Tierra de nadie

De ballenas azules y suicidios

Aunque la certeza no es absoluta, los estudiosos se inclinan por pensar que el suicidio es exclusivamente humano y que los casos de animales que aceleran su propia muerte tienen otras explicaciones pero jamás responden a un plan preconcebido. Para ser considerado como tal, el suicidio ha de idearse antes de consumarse, y esa planificación está ausente en los animales, ya sea en el perro que deja de comer hasta perecer al perder a su dueño o en la de los cetáceos que quedan varados en las playas. El suicidio, o se imagina previamente o no es suicidio.

En nuestro caso, tampoco está muy claro quienes son los principales candidatos a anticipar el punto y final de la existencia. Hubo un tiempo en el que se llegó a pensar que los pobres tenían mayor aprecio por la vida que los ricos, aunque ya Voltaire había aconsejado seguir sin miedo a los banqueros suizos que saltaban por las ventanas porque abajo nos esperaba algún tipo de ganancia. La excepción se produjo en la Gran Depresión donde no había día en el que algún ejecutivo volara o hiciera volar sus sesos, aunque fuera porque sus pérdidas no se limitaban a las acciones sino al conjunto de sus propiedades, con lo que en sentido estricto eran pobres los que se mudaban al otro barrio. Ya no tienen ese problema porque el capitalismo es tan sabio que limitó sus responsabilidades en las empresas y les animó a colocar colchones de seguridad en Panamá o en las Caimán para amortiguar las caídas y servirles de trampolín a ellos y a su descendencia.
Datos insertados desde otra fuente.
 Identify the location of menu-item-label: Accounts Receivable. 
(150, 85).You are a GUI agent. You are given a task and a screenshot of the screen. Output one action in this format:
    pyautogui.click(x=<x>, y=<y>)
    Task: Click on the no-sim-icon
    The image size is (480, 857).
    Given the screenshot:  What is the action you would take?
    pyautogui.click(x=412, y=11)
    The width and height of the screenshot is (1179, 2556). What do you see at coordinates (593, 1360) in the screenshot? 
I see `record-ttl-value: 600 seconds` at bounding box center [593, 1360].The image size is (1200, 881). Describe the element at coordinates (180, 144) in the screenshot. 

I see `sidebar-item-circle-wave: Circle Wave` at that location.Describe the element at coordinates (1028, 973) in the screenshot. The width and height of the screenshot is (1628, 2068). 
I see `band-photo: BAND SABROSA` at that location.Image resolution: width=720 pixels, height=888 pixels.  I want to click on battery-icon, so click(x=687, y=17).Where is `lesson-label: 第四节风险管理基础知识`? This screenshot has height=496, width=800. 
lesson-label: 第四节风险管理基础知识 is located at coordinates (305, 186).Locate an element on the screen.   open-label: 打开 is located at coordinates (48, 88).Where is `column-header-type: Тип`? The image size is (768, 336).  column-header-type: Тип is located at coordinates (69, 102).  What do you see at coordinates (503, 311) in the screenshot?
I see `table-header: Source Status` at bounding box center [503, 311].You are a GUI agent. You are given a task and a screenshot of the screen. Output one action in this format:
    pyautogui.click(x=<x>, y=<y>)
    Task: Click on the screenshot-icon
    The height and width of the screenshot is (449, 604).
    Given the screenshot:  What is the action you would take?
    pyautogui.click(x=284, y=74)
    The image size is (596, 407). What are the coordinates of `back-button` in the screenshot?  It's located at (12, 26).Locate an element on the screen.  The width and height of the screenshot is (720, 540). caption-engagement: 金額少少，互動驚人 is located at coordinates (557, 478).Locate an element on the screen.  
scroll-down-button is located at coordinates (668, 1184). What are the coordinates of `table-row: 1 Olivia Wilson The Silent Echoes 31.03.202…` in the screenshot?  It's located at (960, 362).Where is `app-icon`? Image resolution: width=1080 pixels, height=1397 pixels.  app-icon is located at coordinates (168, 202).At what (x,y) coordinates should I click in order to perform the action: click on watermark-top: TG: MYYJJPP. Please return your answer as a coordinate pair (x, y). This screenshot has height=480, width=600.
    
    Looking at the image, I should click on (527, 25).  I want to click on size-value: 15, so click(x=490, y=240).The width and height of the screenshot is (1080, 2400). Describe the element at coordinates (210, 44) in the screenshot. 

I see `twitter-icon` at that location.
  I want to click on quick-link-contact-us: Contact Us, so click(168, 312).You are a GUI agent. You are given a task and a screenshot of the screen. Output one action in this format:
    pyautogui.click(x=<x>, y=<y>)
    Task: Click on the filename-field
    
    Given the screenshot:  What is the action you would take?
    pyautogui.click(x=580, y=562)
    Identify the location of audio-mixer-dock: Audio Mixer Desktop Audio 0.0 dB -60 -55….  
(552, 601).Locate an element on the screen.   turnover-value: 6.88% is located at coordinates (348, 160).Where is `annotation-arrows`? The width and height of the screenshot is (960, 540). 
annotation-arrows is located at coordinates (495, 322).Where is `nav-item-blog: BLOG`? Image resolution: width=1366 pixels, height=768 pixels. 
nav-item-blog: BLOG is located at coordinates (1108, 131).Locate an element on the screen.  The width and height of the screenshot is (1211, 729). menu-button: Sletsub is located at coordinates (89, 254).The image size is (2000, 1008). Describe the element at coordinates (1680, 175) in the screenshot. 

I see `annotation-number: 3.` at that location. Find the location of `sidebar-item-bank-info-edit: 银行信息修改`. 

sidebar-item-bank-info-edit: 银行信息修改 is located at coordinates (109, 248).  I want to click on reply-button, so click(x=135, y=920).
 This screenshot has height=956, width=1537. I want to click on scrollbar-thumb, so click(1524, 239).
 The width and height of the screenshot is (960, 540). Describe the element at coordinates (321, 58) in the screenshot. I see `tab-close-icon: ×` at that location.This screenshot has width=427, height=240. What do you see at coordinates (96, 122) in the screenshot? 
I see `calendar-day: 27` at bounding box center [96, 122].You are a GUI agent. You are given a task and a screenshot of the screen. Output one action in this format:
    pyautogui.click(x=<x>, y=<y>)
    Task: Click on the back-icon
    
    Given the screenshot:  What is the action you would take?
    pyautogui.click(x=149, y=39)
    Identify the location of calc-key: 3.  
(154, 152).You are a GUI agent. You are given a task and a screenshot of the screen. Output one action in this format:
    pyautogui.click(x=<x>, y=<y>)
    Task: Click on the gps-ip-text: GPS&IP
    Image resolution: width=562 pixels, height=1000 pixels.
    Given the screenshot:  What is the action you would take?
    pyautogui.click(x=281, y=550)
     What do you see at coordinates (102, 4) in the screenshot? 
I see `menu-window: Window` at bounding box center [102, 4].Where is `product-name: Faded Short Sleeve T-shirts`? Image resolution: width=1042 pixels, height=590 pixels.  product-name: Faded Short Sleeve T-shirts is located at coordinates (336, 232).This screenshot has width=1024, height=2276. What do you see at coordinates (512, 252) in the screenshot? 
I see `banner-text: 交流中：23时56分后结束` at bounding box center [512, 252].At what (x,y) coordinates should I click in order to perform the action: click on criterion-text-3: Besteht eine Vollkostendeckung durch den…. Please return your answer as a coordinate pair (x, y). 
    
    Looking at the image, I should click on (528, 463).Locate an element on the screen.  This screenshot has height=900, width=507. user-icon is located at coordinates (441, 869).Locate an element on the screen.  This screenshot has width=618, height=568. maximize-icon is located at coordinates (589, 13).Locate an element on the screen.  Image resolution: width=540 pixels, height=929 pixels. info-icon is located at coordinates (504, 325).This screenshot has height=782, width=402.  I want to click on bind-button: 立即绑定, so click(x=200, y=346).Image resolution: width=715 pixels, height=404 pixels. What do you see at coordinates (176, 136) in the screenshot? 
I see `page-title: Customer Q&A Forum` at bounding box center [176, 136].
El prototipo de suicida ha ido cambiando y hoy son los menores los que han adoptado la moda de subirse en marcha a los coches fúnebres. Hace unos días la Fundación de Ayuda a Niños y Adolescentes en Riesgo (ANAR) alertaba de que en 2016 los intentos de suicidio y autolesiones se habían disparado un 64%, un fenómeno alentado por ciertos contenidos de Internet pero que en realidad tiene causas más profundas, que van desde los trastornos depresivos a la violencia familiar, el maltrato, los abusos, el acoso escolar o el abandono.

La publicación de estos datos coincidía con la divulgaciónn de informaciones acerca de un macabro ritual masoquista llamado la Ballena Azul, en el que supuestamente se incita a los adolescentes a través del móvil o de las redes sociales a superar hasta 50 pruebas que incluyen hacerse agujeros en las manos, cortarse los labios, tatuarse con un cuchilla una ballena en el brazo y, como colofón, suicidarse tirándose desde lo alto de una azotea.

Se dijo primero que el juego era una leyenda urbana. Después se llegó a situar su origen en Rusia, donde se habrían registrado las primeras víctimas, entre ellas dos amigas de 15 y 16 años –Veronika y Yulia- que con 24 horas de diferencia habrían perecido tras arrojarse al vacío desde un edificio de 14 plantas. Posteriormente, se dio cuenta de que las autoridades de varios países latinoamericanos investigaban hasta 30 episodios de suicidio o intento de suicidio protagonizados por menores y relacionados con este funesto ceremonial. Finalmente, se ha alertado de algunos casos en España, los últimos este pasado jueves en un instituto de Santa Caloma de Gramanet, protagonizados por tres estudiantes de segundo de ESO que ya están recibiendo atención psicológica.

Con ballenas azules o sin ellas, que el suicidio sea una de las tres causas de muerte más frecuente entre los jóvenes de 15 a 24 años no es sino el reflejo de una sociedad enferma en la que ni la familia ni la religión –que alguna ventaja tenía la amenaza del infierno- cumplen ya con la función de enseñar a vivir a los recién llegados y mostrarles las reglas de otro juego, el de la existencia, que es una lucha constante y en el que el negro es inseparable de los colores del arco iris, especialmente del rosa. La culpa no es de Internet. El principal factor de riesgo que incita a un niño a matarse está en nosotros mismos.